Either saying "the corresponding incompatible bit" or
"incompatible_features bit 5" is more specific and gives the reader an
indication that they need to look for a specific bit.
> +emulating the zoned storage model (https://zonedstorage.io/). When the
> +zone model mode is not host-managed, it is regarded as incompatible
> +and reports an error to users.
This sentence is unnecessary because the same information is repeated in
the zoned field description below. I suggest removing it since the zoned
field description provides more context, but if you want you could
replace it with something like:
Currently only the host-managed zone model is supported.
> +
> +The write pointers for each zone are stored in an area called zonedmeta
> +clusters. It is 8 bytes per zone. The offset and size of the zonedmeta
Slightly more descriptive:
"It is 8 bytes per zone" -> "The zonedmeta clusters contain a table of
the zone write pointers. Each entry is 8 bytes."
> +are kept in the zoned extension header.
> +
> +The fields of the zoned extension are::
> +
> + Byte 0: zoned
> + The byte represents the zoned model of the device. 0 is for
> + a non-zoned device (all other information in this header
> + is ignored). 1 is for a host-managed device, which only
> + allows for sequential writes within each zone. Other
> + values may be added later, the implementation must refuse
> + to open a device containing an unknown zone model.

■ Direction A ■
From the excerpt on the zoned extension review, render the sentence "Currently only the host-managed zone model is supported." in French.
■ Direction B ■
Extend the excerpt on the zoned extension review, picking up after its final line.
The rows are separate material with no connection to the excerpt on the zoned extension review.

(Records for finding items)
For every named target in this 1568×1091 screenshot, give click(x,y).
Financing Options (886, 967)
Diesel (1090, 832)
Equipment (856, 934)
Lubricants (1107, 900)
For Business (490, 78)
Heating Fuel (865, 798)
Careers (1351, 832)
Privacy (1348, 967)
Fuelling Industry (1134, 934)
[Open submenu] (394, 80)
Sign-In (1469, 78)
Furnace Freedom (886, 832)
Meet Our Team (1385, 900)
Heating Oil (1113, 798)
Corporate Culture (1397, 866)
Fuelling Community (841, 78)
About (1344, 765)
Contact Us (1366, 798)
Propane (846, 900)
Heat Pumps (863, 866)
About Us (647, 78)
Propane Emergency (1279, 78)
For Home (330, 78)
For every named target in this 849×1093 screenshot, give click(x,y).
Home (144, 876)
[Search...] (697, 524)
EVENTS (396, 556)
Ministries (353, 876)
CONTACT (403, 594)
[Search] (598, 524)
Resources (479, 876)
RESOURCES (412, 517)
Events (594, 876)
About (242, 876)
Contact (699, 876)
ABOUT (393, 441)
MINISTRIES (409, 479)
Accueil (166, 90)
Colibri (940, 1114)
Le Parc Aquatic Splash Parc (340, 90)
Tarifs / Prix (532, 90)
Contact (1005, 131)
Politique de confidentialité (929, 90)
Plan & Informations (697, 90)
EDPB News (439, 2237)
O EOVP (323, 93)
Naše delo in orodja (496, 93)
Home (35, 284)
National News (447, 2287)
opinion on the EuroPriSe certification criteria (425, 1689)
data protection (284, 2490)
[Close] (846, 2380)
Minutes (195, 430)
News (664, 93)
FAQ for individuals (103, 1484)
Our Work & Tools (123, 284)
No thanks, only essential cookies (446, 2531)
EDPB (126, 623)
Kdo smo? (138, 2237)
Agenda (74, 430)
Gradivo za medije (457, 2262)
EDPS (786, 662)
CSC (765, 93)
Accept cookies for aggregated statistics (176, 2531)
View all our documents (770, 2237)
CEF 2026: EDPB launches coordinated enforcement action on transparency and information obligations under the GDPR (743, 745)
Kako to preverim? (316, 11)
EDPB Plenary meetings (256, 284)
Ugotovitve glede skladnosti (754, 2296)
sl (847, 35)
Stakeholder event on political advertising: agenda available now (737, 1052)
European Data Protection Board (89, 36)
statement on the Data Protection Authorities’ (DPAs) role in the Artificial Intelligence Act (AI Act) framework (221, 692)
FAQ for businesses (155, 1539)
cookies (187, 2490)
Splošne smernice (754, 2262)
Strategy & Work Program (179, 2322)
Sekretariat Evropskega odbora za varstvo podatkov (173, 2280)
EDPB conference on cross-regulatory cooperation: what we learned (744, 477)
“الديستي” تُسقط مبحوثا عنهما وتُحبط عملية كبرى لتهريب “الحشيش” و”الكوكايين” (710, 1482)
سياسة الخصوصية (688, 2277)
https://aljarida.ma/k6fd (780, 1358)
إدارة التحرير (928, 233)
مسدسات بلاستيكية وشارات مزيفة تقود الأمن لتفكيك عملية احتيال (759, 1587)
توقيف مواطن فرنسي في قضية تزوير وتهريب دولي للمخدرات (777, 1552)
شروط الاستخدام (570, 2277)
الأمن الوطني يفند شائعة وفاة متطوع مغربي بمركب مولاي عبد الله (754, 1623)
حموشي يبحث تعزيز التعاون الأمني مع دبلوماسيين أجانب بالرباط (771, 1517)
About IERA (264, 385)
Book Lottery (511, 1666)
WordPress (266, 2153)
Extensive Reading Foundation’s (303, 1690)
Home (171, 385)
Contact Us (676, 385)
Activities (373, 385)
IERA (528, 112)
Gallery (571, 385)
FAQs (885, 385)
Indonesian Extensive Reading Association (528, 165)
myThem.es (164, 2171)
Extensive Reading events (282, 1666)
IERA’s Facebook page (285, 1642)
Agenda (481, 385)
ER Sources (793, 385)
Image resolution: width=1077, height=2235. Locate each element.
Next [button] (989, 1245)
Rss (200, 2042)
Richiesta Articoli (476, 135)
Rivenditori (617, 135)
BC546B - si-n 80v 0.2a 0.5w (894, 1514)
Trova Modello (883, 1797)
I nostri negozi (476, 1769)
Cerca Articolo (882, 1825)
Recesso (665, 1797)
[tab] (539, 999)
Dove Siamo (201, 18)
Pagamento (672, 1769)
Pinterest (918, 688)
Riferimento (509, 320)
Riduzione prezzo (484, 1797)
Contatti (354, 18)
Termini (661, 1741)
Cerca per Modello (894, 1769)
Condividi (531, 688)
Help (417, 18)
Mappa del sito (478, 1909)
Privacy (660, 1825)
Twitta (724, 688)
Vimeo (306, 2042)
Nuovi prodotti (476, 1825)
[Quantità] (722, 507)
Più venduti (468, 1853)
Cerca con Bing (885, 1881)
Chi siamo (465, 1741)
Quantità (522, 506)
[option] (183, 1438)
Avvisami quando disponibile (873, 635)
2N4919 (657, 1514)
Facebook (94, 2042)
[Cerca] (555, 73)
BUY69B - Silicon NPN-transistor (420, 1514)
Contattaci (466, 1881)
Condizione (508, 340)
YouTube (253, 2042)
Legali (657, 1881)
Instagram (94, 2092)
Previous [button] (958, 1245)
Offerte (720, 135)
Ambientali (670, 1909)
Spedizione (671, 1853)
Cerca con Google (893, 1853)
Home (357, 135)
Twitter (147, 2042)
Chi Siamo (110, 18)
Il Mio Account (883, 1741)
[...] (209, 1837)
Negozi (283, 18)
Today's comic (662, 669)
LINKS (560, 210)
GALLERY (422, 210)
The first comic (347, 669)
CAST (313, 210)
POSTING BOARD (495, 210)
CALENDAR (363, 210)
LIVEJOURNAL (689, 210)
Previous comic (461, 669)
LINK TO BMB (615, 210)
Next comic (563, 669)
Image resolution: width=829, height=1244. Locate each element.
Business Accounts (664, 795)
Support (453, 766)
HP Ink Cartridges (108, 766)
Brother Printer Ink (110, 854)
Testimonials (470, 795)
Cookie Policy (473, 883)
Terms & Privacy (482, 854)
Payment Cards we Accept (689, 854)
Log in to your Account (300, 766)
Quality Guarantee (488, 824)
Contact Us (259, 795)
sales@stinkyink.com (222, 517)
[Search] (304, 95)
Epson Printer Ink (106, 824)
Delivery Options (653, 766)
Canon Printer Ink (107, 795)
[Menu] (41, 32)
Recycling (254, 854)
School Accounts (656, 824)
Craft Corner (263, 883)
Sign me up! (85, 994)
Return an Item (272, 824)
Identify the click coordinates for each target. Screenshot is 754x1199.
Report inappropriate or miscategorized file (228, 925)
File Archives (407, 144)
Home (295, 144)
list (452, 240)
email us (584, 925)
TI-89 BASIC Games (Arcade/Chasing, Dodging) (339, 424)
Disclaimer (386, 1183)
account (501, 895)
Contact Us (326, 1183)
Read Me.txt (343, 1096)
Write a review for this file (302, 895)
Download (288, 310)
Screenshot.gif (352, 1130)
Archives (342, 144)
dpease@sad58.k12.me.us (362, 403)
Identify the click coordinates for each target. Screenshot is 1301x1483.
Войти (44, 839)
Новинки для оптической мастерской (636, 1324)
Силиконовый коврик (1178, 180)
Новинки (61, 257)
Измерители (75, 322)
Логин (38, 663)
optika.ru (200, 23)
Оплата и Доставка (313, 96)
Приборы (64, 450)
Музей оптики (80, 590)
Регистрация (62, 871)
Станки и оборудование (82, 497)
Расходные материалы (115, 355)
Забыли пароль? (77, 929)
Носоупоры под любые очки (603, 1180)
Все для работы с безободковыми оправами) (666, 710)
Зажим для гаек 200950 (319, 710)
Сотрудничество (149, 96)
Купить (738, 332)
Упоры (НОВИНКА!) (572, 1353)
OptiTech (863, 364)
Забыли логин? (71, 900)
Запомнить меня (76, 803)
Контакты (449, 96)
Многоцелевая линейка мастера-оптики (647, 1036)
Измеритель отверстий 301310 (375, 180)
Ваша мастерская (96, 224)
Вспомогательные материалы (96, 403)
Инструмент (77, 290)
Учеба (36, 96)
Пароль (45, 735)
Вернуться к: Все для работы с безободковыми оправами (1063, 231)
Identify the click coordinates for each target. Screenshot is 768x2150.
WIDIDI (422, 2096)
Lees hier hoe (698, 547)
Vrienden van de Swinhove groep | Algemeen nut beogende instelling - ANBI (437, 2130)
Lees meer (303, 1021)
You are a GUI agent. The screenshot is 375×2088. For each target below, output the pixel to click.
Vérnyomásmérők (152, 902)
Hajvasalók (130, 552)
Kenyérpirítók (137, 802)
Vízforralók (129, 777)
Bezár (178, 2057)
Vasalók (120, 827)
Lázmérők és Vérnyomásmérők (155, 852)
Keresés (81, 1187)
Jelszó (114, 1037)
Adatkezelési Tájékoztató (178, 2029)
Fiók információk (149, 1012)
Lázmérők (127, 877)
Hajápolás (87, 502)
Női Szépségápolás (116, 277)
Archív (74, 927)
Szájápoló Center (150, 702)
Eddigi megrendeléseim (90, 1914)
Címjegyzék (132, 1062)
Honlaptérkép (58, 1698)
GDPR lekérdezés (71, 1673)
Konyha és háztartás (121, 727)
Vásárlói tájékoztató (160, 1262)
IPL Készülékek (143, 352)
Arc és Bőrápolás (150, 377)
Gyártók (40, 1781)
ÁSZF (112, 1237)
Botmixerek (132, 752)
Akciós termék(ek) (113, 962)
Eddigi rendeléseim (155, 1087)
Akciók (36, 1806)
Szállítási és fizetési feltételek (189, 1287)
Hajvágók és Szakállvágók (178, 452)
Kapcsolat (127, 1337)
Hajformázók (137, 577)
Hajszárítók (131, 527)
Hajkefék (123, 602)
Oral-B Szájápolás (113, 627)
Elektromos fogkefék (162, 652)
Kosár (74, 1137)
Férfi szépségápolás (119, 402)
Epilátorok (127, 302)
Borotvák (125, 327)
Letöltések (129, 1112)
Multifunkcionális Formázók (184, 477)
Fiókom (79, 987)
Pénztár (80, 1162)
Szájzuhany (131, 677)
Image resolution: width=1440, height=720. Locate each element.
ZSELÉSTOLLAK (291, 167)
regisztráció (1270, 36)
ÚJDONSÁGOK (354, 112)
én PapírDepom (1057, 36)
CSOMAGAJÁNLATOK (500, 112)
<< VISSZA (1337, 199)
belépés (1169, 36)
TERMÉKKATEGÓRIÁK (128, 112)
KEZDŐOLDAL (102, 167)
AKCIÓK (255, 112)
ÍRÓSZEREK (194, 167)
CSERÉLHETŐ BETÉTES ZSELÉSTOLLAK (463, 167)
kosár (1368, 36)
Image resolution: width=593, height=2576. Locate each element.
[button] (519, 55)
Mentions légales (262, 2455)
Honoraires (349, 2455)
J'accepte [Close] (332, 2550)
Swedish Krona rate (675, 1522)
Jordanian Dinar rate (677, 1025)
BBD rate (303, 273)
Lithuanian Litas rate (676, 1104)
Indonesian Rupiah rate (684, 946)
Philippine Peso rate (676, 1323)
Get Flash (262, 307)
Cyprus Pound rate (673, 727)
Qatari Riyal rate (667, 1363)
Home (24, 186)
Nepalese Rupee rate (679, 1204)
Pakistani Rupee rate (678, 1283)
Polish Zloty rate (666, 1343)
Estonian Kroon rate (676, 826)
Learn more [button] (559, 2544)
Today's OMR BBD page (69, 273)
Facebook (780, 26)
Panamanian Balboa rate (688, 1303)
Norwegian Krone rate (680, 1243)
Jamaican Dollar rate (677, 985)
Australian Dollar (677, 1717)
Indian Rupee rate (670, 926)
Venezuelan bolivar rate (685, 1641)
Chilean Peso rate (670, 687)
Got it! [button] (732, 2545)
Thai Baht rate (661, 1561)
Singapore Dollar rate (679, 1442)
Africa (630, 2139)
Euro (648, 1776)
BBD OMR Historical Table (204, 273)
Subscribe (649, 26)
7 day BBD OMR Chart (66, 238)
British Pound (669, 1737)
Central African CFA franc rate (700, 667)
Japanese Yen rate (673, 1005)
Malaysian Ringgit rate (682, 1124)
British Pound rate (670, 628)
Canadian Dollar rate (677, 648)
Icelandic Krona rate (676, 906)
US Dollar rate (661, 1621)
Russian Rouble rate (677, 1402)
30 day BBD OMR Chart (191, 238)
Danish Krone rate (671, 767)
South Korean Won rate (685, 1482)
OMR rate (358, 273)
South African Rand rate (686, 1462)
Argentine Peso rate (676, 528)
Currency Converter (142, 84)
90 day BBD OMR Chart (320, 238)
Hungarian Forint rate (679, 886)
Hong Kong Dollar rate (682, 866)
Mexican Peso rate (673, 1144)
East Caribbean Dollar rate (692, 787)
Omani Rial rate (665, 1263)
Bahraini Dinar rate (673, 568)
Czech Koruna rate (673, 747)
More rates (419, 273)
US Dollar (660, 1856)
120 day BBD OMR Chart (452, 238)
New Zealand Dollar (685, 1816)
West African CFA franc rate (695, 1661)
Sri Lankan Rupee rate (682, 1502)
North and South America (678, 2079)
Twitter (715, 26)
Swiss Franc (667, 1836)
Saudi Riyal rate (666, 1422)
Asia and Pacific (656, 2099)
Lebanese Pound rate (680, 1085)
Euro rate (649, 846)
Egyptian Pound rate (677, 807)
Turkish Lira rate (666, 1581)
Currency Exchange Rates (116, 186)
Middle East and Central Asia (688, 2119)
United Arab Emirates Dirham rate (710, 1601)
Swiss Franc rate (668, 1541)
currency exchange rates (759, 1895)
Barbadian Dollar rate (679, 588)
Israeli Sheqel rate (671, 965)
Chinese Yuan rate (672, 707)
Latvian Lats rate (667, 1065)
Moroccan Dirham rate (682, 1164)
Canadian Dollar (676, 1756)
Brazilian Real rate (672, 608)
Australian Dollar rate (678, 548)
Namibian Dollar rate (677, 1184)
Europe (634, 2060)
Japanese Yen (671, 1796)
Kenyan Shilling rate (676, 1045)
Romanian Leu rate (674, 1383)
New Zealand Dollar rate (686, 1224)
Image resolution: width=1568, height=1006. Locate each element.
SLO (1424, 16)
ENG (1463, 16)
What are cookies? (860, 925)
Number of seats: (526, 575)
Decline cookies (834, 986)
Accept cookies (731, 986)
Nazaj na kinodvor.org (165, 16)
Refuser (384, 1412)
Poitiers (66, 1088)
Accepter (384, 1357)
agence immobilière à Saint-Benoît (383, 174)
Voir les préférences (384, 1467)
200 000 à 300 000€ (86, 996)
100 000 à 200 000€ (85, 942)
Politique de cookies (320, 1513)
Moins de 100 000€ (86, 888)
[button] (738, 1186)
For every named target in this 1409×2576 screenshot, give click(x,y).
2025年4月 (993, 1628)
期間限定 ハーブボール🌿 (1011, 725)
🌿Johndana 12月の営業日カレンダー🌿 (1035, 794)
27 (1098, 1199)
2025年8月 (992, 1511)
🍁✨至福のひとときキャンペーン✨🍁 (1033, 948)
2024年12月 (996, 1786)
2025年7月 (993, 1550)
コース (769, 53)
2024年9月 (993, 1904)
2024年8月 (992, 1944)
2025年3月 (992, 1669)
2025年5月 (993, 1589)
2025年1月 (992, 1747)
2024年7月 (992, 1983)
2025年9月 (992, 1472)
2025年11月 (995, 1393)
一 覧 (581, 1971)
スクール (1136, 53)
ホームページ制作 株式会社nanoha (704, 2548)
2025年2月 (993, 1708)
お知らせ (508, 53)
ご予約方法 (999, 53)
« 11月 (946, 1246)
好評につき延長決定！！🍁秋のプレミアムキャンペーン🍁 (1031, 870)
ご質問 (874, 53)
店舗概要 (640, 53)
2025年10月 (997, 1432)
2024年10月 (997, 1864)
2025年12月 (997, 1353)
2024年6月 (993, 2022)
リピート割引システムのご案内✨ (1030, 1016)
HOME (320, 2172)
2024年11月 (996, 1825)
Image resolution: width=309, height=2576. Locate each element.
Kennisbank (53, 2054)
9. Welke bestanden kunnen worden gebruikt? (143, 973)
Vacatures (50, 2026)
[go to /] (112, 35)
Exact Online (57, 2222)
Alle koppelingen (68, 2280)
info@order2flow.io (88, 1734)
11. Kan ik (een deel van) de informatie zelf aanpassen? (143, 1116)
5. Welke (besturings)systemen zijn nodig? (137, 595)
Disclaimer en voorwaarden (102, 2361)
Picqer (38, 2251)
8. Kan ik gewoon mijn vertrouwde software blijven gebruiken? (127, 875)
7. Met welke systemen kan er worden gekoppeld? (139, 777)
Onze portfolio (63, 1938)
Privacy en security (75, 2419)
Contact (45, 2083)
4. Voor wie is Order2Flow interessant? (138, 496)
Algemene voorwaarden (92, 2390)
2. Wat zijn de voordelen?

■ Written reply A ■
Actuellement, seul le modèle de zone géré par l'hôte est pris en charge.

■ Written reply B ■
> +
> + 1 - 3: Reserved, must be zero.
> +
> + 4 - 11: zone_size
> + Total size of each zone, in bytes. The 64-bit field is to
> + satisfy the virtio-blk zone_size range and emulate a read
> + zoned device, whose maximum zone size can be as large as
> + 2TB.
> +
> + The value must be power of 2. Linux currently requires
> + the zone size to be a power of 2 number of LBAs. Qcow2
> + following this is mainly to allow emulating a real
> + ZNS drive configuration. It is not relevant to the cluster
> + size.
> +
> + 12 - 19: zone_capacity
> + The number of writable bytes within the zones. The bytes
> + between zone capacity and zone size are unusable: reads
> + will return 0s and writes will fail.
> +
> + A zone capacity is always smaller or equal to the zone
> + size. It is for emulating a real ZNS drive configuration,
> + which has the constraint of aligning to some hardware erase
> + block size.
> +
> + 20 - 23: conventional_zones
> + The number of conventional zones. The conventional zones
> + allow sequential writes and random writes. While the
> + sequential zones only allow sequential writes.
> +
> + 24 - 27: nr_zones
> + The number of zones. It is the sum of conventional zones
> + and sequential zones. The maximum value for nr_zones is
> + (2^32 - 1)/8 = 536870911.
> +
> + 28 - 31: max_active_zones
> + The number of the zones that can be in the implicit open,
> + explicit open or closed state. The max active zones cannot
> + be larger than the max open zones.
> +
> + 32 - 35: max_open_zones
> + The maximal number of open (implicitly open or explicitly
> + open) zones. It cannot be larger than the number of SWR
> + zones of the device.
> +
> + If the limits of open zones or active zones are equal to
> + the total number of SWR zones, then it's the same as having
> + no limits therefore max open zones and max active zones are
> + set to 0.
> +
> + 36 - 39: max_append_bytes
> + The number of bytes of a zone append request that can be
> + issued to the device. It must be 512-byte aligned and less
> + than the zone capacity.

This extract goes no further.